We saw Garrison Keillor at party last weekend, but didn’t talk to him, following a general principle of leaving celebrities alone unless you really have something to say. The next day I regretted this, as it occurred to me that while I may not have had much to contribute beyond the appreciation of a fan, he might have enjoyed talking to Greta, the apprentice writer. So today when we turned onto Chartres St. in the French Quarter and saw him leaving his hotel, I shamelessly buttonholed him and introduced him to Greta.
They had a wonderful conversation, as he talked about his own early forays into writing, and how writers need to write – you have to get up and do it every day. Over the past few months many people have suggested that I should write a book about this trip, but I’ve always felt that Greta should write it, not me. As Greta talked a bit about the trip, you could see the wheels turning in his head, and the two of them started to rough out the premise for the book (which he thought should be a novel, not a memoir – I’ll leave off any more discussion of its direction to avoid being a spoiler.) He was just very engaged and thoughtful, and when we sat down for lunch, Greta wrote down all of his advice.

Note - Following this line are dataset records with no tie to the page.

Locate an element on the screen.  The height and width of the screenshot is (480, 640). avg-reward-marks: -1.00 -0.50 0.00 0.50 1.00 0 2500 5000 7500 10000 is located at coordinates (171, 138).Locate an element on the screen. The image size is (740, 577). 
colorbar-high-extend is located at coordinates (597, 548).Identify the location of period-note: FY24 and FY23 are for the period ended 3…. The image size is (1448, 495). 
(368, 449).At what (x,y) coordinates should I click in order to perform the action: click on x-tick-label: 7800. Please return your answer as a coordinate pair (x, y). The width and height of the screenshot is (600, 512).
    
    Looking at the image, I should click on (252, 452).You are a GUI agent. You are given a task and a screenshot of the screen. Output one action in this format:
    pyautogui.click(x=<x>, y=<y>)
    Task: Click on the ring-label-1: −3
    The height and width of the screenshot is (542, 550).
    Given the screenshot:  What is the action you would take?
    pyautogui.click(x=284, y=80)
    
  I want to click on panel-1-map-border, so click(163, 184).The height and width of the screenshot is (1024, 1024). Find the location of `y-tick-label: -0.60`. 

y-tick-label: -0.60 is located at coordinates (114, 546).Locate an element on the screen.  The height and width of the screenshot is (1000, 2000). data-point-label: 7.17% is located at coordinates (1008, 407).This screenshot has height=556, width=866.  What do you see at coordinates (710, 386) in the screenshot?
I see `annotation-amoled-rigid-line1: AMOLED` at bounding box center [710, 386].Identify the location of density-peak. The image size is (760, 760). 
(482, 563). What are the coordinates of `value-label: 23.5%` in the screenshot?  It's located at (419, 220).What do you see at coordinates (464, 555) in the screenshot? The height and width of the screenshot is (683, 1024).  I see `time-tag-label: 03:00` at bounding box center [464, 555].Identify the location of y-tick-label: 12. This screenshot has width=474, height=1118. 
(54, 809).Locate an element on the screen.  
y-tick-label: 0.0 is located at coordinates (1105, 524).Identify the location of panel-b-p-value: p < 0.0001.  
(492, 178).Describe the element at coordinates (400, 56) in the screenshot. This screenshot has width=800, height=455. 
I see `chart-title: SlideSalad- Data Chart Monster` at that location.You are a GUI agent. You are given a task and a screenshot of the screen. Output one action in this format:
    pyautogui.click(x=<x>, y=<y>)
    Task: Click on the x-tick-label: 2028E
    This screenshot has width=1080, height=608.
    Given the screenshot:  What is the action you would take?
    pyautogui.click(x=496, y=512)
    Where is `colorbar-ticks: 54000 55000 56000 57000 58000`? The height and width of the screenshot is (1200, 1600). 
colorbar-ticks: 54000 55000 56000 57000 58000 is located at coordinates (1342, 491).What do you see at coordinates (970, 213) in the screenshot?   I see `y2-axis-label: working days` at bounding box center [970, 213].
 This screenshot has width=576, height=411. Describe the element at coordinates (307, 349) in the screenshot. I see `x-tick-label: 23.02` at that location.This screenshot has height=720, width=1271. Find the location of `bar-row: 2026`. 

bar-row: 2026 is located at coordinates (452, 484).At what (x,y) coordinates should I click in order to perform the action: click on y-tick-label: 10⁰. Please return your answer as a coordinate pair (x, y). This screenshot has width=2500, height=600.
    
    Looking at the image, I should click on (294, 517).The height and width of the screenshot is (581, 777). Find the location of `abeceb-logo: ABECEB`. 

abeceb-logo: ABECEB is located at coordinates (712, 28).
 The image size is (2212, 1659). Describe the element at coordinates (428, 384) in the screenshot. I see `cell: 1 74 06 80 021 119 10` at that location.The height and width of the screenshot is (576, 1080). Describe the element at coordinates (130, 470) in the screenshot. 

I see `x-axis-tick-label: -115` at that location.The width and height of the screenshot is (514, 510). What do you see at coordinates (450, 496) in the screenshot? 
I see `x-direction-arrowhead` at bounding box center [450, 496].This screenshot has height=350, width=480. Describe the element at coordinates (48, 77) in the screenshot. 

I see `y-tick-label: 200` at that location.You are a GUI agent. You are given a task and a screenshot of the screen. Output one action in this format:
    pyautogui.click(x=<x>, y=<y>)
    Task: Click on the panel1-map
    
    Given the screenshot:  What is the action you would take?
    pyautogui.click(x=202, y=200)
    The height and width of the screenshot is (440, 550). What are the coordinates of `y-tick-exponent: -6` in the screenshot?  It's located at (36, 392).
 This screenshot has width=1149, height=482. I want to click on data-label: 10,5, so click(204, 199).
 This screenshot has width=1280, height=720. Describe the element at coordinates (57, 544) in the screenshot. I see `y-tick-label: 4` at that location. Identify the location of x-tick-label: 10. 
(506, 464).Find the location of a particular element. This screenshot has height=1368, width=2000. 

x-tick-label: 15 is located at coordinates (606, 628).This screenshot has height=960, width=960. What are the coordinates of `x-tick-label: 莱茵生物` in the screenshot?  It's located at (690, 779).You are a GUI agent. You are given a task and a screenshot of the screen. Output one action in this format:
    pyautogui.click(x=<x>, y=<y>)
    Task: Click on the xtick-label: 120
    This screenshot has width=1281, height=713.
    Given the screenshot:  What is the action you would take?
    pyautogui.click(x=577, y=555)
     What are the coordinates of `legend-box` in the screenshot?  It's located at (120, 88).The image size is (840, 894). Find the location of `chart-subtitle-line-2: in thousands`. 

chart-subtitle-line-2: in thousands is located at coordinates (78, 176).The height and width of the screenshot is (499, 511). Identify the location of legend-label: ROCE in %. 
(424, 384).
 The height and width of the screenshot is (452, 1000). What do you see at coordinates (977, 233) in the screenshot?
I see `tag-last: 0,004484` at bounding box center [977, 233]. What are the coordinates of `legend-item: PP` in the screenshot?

As we walked off I had my own literary déjà vu. In his first novel, The Moviegoer, Walker Percy’s protagonist is walking down the street in New Orleans, and sees the actor William Holden up ahead of him. Holden asks a young honeymooner for a light, and afterwards he can see the change in the young man, as the brush with celebrity has brought him out of his humdrum experience, making his own life somehow more real. As with so much else in New Orleans, it’s hard to distinguish art from reality.